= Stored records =
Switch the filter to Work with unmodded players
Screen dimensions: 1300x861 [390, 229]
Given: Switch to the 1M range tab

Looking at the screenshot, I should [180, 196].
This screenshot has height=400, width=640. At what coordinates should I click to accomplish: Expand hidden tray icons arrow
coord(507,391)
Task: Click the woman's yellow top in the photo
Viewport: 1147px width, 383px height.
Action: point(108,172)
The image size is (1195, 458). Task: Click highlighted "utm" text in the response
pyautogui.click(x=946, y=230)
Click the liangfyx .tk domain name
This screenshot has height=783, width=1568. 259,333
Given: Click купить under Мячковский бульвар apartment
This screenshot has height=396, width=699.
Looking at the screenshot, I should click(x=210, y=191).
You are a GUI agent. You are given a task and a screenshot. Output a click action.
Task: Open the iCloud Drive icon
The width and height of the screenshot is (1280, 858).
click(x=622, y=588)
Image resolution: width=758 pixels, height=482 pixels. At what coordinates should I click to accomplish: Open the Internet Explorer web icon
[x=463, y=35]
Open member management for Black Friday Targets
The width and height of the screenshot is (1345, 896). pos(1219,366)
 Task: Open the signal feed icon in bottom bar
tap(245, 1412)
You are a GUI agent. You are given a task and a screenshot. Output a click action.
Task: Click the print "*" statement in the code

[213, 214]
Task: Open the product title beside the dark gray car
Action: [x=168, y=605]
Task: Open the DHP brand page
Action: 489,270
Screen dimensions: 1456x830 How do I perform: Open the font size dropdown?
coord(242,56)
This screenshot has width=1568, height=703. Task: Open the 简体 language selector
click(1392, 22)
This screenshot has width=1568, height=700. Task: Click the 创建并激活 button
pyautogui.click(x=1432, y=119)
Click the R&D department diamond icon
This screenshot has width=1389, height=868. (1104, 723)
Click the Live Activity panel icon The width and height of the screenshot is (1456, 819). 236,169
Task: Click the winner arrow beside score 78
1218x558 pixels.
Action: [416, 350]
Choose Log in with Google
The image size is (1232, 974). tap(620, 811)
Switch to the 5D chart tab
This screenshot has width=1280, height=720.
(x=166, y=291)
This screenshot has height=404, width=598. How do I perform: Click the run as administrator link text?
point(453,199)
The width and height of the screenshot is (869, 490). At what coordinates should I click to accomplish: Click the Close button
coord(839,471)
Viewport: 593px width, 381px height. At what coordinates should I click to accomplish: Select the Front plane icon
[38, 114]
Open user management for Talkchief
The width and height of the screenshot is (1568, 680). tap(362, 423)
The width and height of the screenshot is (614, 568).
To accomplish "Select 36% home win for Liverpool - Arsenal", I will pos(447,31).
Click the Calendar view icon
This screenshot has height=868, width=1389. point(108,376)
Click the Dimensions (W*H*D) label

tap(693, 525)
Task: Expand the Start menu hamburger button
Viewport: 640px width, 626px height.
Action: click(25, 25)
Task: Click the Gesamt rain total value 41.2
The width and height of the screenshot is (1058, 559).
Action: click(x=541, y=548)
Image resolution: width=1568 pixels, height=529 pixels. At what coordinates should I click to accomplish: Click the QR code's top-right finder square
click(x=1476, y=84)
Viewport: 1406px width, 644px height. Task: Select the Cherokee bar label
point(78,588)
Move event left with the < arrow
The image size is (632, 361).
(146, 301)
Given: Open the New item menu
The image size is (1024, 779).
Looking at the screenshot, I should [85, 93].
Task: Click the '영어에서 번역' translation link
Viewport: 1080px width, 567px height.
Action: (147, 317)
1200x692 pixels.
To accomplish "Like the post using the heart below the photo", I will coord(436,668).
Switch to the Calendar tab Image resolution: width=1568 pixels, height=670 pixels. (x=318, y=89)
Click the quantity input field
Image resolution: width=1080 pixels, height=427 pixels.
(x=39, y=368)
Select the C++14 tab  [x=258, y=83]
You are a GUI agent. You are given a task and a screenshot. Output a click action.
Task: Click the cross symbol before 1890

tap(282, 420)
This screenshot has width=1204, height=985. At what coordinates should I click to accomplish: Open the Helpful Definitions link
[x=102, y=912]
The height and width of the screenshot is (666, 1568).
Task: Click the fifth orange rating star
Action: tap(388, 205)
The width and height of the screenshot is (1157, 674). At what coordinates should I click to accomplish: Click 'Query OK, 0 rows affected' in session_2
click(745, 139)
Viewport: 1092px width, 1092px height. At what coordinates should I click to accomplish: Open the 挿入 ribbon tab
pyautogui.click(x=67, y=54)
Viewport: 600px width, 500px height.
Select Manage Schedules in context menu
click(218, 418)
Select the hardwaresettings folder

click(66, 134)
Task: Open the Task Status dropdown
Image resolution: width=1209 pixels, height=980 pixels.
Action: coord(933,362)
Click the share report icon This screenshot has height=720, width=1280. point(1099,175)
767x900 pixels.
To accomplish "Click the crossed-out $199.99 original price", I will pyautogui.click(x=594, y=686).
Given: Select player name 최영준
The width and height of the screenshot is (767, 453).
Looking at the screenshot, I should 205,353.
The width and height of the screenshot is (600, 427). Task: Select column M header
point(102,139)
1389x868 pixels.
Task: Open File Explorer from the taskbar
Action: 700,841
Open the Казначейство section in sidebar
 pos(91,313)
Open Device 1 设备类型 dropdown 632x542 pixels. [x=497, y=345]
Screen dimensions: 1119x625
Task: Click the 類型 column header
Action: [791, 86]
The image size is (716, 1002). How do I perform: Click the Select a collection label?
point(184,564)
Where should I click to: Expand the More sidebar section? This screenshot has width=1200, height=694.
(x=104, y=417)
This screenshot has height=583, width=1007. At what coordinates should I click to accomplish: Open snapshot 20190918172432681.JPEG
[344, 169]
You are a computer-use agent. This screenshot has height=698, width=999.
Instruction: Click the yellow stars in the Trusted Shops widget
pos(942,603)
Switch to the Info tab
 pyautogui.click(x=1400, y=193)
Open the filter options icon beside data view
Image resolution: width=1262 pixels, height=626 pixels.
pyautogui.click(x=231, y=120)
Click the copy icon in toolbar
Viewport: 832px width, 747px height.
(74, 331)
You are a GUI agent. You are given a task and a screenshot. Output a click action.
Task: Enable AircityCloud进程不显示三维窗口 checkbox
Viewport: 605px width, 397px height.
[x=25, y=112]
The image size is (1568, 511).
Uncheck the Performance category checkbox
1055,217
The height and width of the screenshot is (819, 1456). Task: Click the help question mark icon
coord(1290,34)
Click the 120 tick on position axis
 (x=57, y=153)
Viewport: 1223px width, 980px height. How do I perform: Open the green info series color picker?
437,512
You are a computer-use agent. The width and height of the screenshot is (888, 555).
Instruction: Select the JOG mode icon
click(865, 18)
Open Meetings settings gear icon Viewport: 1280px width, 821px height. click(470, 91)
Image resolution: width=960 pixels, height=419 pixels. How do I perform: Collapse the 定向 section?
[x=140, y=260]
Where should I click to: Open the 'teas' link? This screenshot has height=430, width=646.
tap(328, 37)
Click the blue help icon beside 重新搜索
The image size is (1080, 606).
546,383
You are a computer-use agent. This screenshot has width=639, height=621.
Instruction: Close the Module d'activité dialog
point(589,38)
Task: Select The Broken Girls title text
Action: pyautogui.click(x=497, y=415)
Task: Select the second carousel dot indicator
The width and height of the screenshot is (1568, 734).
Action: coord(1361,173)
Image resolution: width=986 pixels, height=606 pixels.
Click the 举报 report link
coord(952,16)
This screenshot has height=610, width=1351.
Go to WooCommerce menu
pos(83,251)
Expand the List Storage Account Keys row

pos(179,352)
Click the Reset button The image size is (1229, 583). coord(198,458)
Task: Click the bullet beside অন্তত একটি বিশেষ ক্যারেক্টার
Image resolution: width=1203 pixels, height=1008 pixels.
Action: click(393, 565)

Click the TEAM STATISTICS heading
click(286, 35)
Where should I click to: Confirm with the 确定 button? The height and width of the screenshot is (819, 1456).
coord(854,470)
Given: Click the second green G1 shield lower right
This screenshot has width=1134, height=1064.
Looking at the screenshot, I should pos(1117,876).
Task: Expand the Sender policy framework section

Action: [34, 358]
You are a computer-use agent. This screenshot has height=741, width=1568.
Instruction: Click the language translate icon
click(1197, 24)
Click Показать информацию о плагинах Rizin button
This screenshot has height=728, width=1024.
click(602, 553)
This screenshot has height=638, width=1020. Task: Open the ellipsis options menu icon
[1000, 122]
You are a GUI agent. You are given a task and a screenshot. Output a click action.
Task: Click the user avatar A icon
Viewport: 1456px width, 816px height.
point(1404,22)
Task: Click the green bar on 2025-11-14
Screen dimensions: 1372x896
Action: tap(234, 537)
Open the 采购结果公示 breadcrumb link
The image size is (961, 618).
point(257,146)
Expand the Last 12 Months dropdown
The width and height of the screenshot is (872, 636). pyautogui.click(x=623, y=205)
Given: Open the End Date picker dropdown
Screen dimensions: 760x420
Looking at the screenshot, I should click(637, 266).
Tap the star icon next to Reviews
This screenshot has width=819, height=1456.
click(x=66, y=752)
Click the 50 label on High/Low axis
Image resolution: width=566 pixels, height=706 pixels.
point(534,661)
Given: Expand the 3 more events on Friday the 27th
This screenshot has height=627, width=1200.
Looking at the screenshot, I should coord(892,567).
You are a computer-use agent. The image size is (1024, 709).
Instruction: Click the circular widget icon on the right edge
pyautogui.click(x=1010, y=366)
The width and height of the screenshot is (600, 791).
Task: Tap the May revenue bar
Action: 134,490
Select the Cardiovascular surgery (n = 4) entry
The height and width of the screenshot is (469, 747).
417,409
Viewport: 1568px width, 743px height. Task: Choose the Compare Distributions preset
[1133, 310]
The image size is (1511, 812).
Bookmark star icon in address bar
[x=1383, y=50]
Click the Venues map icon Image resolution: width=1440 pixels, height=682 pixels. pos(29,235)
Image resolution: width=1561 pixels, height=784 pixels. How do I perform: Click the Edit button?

= Exercise requirements =
Reproduce the records from the very first line and stop after the line containing "click(x=622, y=588)". Replace "GUI agent" with "computer-use agent" and leave everything else unchanged.

= Final answer =
Switch the filter to Work with unmodded players
Screen dimensions: 1300x861 [390, 229]
Given: Switch to the 1M range tab

Looking at the screenshot, I should [180, 196].
This screenshot has height=400, width=640. At what coordinates should I click to accomplish: Expand hidden tray icons arrow
coord(507,391)
Task: Click the woman's yellow top in the photo
Viewport: 1147px width, 383px height.
Action: point(108,172)
The image size is (1195, 458). Task: Click highlighted "utm" text in the response
pyautogui.click(x=946, y=230)
Click the liangfyx .tk domain name
This screenshot has height=783, width=1568. 259,333
Given: Click купить under Мячковский бульвар apartment
This screenshot has height=396, width=699.
Looking at the screenshot, I should click(x=210, y=191).
You are a computer-use agent. You are given a task and a screenshot. Output a click action.
Task: Open the iCloud Drive icon
The width and height of the screenshot is (1280, 858).
click(x=622, y=588)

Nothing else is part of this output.